The Great Sub-Market Debate
Experienced real estate investors know that the investment value of a property is predetermined by the cash flows generated from the property. These cash flows are both incoming and outgoing. If the demographics surrounding the property are strong, this helps to reduce vacancies, thus improving the rate of uninterrupted cash flows during the holding period.
These are basic fundamental real estate principles. They are real, and they are timeless. It makes no difference if a property sits in a core market, or a sub-market. If the market is vibrant with strong employment, demographics, and the numbers make sense, then you know you have a deal worth considering. Oddly enough, many REITS shun properties located in sub-markets without even a second thought.
A Brief and Generic Case Study:
What if you found a property that could generate enough cash flows to produce a 34% return on investment within five years?

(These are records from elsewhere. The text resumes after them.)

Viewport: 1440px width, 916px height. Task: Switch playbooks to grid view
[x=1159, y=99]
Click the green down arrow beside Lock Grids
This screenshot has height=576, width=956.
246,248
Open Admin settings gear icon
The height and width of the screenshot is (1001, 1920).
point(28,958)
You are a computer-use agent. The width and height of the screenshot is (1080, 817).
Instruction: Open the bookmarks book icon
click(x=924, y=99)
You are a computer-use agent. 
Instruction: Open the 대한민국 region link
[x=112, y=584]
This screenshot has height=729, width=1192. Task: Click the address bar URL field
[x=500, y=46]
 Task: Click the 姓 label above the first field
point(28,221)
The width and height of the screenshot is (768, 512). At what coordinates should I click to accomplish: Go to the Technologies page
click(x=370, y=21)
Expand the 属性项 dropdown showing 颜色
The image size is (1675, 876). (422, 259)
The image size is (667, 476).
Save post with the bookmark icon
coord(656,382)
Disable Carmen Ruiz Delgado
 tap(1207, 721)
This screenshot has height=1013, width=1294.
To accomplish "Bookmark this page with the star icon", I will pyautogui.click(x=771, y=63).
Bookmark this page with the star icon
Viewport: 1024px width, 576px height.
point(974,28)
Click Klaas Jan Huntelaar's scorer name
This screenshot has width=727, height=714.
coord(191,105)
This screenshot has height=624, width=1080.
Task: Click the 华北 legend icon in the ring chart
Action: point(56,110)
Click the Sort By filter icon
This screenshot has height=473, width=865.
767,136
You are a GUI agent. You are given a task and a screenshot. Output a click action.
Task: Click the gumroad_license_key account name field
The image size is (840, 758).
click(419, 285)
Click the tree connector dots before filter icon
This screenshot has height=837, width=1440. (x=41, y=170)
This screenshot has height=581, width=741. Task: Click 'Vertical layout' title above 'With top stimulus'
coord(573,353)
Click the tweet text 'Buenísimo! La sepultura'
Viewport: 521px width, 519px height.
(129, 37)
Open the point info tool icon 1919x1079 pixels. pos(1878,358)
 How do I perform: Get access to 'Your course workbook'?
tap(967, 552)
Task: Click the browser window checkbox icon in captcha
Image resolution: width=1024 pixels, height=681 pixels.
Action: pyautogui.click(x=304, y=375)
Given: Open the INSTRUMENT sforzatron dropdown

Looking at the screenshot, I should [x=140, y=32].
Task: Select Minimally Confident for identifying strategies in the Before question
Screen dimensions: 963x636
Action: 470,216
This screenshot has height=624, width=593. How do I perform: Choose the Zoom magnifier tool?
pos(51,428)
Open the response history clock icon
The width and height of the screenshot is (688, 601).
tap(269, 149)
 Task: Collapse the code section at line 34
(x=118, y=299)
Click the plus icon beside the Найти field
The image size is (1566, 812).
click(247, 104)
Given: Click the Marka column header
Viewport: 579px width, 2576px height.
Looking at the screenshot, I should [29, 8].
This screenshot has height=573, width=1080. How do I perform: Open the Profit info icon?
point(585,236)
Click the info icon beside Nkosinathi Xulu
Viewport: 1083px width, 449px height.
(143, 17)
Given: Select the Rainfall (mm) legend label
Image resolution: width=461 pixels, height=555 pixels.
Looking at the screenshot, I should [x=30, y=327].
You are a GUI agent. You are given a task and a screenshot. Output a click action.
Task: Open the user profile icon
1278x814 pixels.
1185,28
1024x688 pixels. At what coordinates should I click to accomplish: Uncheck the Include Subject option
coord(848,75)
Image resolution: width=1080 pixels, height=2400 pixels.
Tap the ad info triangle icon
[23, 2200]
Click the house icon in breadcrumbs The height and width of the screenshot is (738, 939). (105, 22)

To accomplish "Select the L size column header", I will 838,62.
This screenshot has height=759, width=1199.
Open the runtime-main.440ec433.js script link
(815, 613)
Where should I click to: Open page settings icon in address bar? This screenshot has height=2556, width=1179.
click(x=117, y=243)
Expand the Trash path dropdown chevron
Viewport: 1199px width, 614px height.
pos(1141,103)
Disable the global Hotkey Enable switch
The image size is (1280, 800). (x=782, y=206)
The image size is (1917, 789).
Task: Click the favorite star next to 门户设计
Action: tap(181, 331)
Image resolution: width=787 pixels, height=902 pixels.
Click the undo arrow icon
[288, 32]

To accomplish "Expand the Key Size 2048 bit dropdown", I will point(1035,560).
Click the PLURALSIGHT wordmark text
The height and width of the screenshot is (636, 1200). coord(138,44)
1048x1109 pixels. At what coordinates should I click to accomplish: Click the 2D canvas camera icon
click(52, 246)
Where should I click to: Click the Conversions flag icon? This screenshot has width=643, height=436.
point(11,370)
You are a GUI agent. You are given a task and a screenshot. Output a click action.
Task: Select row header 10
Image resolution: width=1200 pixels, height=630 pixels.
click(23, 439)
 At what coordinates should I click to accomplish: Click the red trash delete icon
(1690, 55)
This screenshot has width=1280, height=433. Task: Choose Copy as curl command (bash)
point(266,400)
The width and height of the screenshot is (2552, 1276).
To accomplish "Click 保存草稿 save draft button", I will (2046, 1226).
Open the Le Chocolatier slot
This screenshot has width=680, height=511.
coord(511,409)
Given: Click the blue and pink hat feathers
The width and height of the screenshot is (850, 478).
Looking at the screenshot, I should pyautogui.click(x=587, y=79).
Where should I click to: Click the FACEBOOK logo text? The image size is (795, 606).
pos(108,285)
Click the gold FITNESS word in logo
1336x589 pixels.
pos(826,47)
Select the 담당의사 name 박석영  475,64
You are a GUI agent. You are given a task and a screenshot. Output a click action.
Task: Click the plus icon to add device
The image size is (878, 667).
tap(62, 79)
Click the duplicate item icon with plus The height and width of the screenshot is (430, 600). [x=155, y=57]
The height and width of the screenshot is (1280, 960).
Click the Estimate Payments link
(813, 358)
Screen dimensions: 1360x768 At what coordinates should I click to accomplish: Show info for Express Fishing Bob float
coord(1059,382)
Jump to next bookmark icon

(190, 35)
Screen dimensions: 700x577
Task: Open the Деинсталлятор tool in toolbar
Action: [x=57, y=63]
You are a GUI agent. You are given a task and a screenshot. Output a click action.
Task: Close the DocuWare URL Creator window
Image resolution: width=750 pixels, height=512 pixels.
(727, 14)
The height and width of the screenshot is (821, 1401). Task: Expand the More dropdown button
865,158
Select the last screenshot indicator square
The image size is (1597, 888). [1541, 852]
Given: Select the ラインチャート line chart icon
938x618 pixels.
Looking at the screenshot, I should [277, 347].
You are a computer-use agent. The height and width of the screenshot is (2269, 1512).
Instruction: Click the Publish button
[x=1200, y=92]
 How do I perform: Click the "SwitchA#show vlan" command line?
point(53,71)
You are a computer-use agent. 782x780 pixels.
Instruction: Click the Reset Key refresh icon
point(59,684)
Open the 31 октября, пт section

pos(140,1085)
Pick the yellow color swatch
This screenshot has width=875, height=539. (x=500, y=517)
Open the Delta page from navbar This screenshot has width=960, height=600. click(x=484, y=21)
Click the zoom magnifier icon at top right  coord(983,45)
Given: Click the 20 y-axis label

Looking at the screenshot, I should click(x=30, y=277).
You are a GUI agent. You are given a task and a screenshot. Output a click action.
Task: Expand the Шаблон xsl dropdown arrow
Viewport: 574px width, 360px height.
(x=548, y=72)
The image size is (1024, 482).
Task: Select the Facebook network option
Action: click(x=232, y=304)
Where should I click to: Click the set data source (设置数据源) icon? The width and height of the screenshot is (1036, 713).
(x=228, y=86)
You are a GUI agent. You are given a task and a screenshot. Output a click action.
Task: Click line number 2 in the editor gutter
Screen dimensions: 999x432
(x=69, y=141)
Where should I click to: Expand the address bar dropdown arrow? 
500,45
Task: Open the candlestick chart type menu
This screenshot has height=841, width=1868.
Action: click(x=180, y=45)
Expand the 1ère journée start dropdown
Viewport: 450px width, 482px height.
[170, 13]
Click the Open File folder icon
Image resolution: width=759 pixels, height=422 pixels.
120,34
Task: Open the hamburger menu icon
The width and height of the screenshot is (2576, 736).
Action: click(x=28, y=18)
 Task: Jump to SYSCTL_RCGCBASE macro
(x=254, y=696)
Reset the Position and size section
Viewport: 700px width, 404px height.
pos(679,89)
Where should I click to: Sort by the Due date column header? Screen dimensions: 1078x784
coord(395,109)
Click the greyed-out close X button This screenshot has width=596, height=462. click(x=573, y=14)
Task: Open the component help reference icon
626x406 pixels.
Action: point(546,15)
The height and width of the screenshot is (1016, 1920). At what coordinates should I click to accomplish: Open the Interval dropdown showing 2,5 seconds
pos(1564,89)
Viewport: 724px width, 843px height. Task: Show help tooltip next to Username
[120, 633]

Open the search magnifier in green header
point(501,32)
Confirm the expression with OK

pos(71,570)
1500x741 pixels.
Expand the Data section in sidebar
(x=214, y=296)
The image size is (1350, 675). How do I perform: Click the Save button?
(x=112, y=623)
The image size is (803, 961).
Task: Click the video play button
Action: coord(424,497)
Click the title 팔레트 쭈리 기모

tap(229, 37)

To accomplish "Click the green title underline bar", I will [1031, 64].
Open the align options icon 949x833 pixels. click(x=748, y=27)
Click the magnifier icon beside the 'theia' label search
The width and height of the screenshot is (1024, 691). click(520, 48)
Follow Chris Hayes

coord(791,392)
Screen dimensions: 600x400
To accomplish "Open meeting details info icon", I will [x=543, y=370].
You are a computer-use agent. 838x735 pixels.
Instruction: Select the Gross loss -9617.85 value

Let’s take a closer look at this scenario:
Here are the cash flow projections for this particular property:
The CASH FLOWS:
Initial Equity (Year 0) ($3,400,000.00)
Year 1 $405,404.00
Year 2 $477,993.00
Year 3 $549,149.00
Year 4 $625,329.00
Year 5 $706,891.00
Resale Value $23,843,379.00
PV @ 15% $22,621,466.24
Less Mortgage Bal ($12,552,132.00)
Net Present Value $10,069,334.24
Return on Investment of $3,400,000.00: 34%
Big Buyer Group Think: Location over Profitability
For all accounts and purposes, this looks like a profitable scenario. However, many institutional investors–including REITs–would not even look at this deal because it is located within a sub-market. I understand the perspective that asks the question, “Why should we pay a 6% cap rate for a property in a sub-market when we can purchase property at a 6% cap rate in a core market?” However, I would like to point something very important to all the smaller real estate investors out there. Leaving money on the table without consideration is a big mistake.
When smaller real estate investors begin to recognize the money that has been left on the table by the larger institutional buyers. It is indeed a “blue ocean” of opportunity, because the big companies are too inflexible and too rigid to recognize opportunity outside of their normal view of the way things are. In May of 2011, Mortgage Banking Magazine quoted Alan George–the CIO of apartment REIT Equity Residential, “…there were so little class-A assets. There were so few nationwide in core markets that it was a completely useless endeavor,” George said. “There are distressed assets, there still are in some of these tertiary markets, but who wants to buy those?”
I beg to differ by answering the question, “who would want to buy golden opportunities in strong submarkets?” Why, smart and experienced real estate investors would, because they know to look at the numbers and surrounding economic factors of the area. A strong market is a strong market whether it is a core or a sub-market.
To the smaller real estate multifamily investor, I say, there is a blue ocean waiting to be captured. Use the “big-buyer group think” syndrome to your advantage.